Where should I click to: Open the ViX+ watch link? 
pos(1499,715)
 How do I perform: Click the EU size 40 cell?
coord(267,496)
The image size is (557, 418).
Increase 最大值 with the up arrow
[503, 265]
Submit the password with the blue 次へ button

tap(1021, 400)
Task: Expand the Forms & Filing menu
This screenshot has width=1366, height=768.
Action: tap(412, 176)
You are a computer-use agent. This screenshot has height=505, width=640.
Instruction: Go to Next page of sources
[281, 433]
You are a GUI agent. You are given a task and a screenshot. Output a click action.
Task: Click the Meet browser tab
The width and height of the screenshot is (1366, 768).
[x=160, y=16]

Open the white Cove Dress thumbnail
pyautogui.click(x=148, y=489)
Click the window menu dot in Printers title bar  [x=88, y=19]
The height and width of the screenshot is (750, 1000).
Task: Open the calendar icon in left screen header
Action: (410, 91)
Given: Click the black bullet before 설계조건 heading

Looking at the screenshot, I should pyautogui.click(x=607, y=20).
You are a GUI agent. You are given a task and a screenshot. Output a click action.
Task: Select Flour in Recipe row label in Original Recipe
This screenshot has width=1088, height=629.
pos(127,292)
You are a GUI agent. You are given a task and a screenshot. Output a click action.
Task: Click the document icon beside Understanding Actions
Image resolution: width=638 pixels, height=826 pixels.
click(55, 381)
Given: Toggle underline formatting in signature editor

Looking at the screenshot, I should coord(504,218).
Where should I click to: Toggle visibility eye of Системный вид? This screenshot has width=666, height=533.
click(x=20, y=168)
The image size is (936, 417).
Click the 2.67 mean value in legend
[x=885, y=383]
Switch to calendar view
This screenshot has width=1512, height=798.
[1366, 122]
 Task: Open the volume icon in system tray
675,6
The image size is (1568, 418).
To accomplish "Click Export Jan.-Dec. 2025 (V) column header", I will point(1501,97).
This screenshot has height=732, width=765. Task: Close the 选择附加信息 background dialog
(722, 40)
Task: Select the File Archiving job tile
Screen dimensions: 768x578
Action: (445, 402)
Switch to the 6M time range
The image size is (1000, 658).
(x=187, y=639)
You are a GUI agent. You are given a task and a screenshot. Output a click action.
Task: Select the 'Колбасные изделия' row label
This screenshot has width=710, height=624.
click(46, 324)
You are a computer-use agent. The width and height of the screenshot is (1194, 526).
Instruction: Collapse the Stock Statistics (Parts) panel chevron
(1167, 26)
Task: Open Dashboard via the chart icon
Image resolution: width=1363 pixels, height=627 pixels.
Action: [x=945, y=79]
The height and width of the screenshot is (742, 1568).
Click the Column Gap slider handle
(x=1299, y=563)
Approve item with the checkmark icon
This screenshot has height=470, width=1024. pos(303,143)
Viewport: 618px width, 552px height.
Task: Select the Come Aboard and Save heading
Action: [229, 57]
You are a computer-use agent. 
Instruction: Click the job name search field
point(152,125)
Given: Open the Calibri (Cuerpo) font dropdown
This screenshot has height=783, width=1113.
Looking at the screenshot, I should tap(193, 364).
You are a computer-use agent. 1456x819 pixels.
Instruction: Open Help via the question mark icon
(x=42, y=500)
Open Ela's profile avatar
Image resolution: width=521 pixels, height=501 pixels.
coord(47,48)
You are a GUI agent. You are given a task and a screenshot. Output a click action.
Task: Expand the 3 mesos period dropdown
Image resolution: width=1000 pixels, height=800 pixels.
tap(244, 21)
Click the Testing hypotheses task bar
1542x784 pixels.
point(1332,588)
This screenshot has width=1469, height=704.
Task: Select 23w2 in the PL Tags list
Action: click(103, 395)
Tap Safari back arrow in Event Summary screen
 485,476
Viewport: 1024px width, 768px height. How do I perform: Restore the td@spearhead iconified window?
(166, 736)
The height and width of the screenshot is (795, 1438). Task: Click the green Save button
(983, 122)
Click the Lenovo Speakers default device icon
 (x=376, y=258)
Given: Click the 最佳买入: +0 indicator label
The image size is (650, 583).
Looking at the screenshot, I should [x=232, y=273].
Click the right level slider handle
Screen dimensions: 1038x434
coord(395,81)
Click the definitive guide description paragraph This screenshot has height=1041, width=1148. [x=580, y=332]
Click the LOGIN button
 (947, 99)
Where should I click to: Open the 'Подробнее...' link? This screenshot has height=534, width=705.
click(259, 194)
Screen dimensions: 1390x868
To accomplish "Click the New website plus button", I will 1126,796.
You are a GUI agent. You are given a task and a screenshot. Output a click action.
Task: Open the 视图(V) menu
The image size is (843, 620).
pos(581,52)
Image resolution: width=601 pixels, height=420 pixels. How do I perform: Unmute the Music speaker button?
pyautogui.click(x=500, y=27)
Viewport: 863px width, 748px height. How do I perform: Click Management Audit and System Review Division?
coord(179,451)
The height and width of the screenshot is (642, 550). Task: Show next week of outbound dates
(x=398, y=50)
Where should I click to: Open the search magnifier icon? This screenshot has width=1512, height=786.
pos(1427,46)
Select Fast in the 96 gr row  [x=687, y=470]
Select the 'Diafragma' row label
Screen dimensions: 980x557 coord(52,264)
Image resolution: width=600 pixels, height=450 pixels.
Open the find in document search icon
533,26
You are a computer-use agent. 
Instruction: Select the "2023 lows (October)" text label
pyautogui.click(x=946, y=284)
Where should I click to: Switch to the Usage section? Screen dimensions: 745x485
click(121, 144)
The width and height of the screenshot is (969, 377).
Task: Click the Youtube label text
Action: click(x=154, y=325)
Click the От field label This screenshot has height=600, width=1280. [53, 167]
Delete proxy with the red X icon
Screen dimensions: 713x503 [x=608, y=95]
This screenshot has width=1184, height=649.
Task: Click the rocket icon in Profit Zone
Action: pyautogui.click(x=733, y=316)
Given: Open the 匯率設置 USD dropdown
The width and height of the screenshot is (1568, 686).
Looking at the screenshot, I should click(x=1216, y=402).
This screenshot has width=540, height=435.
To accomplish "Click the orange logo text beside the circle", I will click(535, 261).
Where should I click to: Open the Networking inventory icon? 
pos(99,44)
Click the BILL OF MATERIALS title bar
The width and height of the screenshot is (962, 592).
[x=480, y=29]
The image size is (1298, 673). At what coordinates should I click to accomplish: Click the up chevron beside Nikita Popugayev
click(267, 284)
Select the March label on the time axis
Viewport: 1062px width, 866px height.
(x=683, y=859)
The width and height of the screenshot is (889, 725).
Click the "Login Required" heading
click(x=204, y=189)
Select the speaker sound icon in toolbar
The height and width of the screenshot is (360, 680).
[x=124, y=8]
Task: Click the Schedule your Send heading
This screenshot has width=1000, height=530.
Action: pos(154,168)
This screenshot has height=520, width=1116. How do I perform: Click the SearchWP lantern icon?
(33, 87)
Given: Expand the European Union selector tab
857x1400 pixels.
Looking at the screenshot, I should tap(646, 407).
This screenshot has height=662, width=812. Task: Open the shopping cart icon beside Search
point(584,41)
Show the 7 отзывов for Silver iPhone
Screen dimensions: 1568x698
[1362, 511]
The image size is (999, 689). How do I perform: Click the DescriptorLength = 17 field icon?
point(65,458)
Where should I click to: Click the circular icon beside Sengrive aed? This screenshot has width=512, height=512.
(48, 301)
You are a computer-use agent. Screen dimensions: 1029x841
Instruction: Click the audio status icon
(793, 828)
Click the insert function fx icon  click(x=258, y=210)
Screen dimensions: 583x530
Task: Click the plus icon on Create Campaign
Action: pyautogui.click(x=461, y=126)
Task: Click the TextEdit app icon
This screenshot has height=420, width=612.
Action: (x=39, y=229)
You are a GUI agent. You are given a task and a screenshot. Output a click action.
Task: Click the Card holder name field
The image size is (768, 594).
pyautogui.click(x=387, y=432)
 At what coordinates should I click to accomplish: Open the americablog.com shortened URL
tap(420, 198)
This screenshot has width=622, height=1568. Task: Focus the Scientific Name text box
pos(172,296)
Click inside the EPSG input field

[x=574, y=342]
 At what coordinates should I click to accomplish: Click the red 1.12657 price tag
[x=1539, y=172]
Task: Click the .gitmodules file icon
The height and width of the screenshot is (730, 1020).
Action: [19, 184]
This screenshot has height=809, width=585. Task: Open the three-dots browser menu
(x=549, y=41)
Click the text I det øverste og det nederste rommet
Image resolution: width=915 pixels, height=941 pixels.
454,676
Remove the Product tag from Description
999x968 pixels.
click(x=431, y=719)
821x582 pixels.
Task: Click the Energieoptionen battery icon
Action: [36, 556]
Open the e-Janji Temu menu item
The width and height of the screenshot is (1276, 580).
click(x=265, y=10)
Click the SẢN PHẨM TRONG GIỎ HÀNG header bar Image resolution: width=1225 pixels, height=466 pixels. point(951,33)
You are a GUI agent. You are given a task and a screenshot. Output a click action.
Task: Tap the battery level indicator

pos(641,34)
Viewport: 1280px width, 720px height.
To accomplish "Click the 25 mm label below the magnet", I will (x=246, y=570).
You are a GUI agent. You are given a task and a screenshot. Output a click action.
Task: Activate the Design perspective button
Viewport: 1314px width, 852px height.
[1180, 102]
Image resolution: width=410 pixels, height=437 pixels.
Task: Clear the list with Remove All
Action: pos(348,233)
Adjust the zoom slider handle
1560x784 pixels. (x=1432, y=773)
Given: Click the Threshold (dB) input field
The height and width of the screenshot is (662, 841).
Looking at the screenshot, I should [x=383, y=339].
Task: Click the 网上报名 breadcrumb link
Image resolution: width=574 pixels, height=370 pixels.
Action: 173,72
-----
Try it
Output the listing verbatim through the "The image size is (1568, 418)." line.

Finished exercise
Where should I click to: Open the ViX+ watch link? 
pos(1499,715)
 How do I perform: Click the EU size 40 cell?
coord(267,496)
The image size is (557, 418).
Increase 最大值 with the up arrow
[503, 265]
Submit the password with the blue 次へ button

tap(1021, 400)
Task: Expand the Forms & Filing menu
This screenshot has width=1366, height=768.
Action: tap(412, 176)
You are a computer-use agent. This screenshot has height=505, width=640.
Instruction: Go to Next page of sources
[281, 433]
You are a GUI agent. You are given a task and a screenshot. Output a click action.
Task: Click the Meet browser tab
The width and height of the screenshot is (1366, 768).
[x=160, y=16]

Open the white Cove Dress thumbnail
pyautogui.click(x=148, y=489)
Click the window menu dot in Printers title bar  [x=88, y=19]
The height and width of the screenshot is (750, 1000).
Task: Open the calendar icon in left screen header
Action: (410, 91)
Given: Click the black bullet before 설계조건 heading

Looking at the screenshot, I should pyautogui.click(x=607, y=20).
You are a GUI agent. You are given a task and a screenshot. Output a click action.
Task: Select Flour in Recipe row label in Original Recipe
This screenshot has width=1088, height=629.
pos(127,292)
You are a GUI agent. You are given a task and a screenshot. Output a click action.
Task: Click the document icon beside Understanding Actions
Image resolution: width=638 pixels, height=826 pixels.
click(55, 381)
Given: Toggle underline formatting in signature editor

Looking at the screenshot, I should coord(504,218).
Where should I click to: Toggle visibility eye of Системный вид? This screenshot has width=666, height=533.
click(x=20, y=168)
The image size is (936, 417).
Click the 2.67 mean value in legend
[x=885, y=383]
Switch to calendar view
This screenshot has width=1512, height=798.
[1366, 122]
 Task: Open the volume icon in system tray
675,6
The image size is (1568, 418).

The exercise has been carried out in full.